- Grand Bourg Location in Greater Buenos Aires
- Coordinates: 34°29′S 58°43′W﻿ / ﻿34.483°S 58.717°W
- Country: Argentina
- Province: Buenos Aires
- Partido: Malvinas Argentinas
- Elevation: 18 m (59 ft)

Population (2001 census [INDEC])
- • Total: 85,189
- CPA Base: B 1615
- Area code: +54 02320

= Grand Bourg =

City in Buenos Aires Province, Argentina

Grand Bourg is a city in Malvinas Argentinas Partido, Buenos Aires Province, Argentina. It forms part of the Greater Buenos Aires agglomeration.

== Toponymy ==
Grand Bourg is named after the Grand Bourg villa in the Paris suburb where the leader of the Argentine War of Independence, General José de San Martín lived during part of his exile (today, a neighbourhood of Évry-Courcouronnes).

== History ==
The location belonged to the 19th century estancias of Juan Andrés de Cabo and Pastor Parra. Orchards and dairy farms thus predominated until, in 1948, the first lots were sold by the G.C. Grosso real estate company along the Belgrano North Railway Line. A stop was opened at the site in 1951, followed by a station in 1956. Known initially as Primero de Mayo, the station and town were renamed Grand Bourg in 1959.

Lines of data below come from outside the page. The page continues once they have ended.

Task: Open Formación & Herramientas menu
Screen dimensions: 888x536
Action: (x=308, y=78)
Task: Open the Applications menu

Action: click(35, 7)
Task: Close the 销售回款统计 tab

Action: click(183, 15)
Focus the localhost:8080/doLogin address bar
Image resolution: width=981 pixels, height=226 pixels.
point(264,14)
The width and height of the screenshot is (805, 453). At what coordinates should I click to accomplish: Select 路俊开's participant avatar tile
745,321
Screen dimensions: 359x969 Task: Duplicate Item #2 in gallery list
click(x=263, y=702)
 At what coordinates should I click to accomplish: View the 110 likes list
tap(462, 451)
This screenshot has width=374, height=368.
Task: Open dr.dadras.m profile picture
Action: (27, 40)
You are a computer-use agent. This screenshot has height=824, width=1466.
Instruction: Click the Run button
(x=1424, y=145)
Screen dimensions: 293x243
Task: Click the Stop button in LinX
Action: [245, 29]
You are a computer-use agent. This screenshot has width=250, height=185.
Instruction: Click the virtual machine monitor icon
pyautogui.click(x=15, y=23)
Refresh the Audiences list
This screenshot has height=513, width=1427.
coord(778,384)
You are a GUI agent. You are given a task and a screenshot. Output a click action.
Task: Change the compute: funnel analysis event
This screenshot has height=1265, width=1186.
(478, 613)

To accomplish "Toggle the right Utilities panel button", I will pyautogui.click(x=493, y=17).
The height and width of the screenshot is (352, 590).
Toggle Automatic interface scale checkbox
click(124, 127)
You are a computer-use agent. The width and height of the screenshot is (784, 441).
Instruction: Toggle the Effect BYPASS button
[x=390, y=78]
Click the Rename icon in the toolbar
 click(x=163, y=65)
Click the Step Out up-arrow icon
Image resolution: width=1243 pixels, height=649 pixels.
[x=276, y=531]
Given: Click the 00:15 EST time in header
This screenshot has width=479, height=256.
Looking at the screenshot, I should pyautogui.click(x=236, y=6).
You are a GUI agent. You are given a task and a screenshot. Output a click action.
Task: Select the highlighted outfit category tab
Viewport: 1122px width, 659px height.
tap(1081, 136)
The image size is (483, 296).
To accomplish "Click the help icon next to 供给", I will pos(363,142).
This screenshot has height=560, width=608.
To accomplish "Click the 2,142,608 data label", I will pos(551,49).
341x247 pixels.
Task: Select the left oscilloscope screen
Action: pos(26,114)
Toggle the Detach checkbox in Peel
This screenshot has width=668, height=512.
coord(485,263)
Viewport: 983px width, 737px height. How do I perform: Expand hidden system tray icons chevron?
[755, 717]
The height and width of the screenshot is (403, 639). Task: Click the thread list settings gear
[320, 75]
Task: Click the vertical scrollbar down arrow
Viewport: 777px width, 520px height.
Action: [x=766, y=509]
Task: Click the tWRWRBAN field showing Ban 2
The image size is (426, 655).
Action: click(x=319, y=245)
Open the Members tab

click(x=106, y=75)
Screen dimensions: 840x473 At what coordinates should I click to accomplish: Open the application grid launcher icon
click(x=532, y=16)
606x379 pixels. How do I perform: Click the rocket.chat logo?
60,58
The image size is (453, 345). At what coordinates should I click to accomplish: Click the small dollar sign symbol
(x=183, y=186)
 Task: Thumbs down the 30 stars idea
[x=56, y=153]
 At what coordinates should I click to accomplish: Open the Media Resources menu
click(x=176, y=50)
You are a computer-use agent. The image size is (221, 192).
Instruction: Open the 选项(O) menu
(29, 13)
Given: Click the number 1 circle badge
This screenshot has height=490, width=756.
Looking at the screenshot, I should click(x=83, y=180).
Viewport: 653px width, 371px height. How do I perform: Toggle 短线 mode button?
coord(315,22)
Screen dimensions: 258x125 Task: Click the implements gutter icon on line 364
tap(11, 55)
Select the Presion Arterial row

The city became a significant manufacturing center in subsequent decades.

The "Cemetery of Grand Bourg" was the site of one of the largest mass graves found in the aftermath of Argentina's Dirty War of the late 1970s; over three hundred cadavers thus buried were located at the cemetery in 1984.

Grand Bourg was declared a city by the Provincial Legislature on November 28, 1985.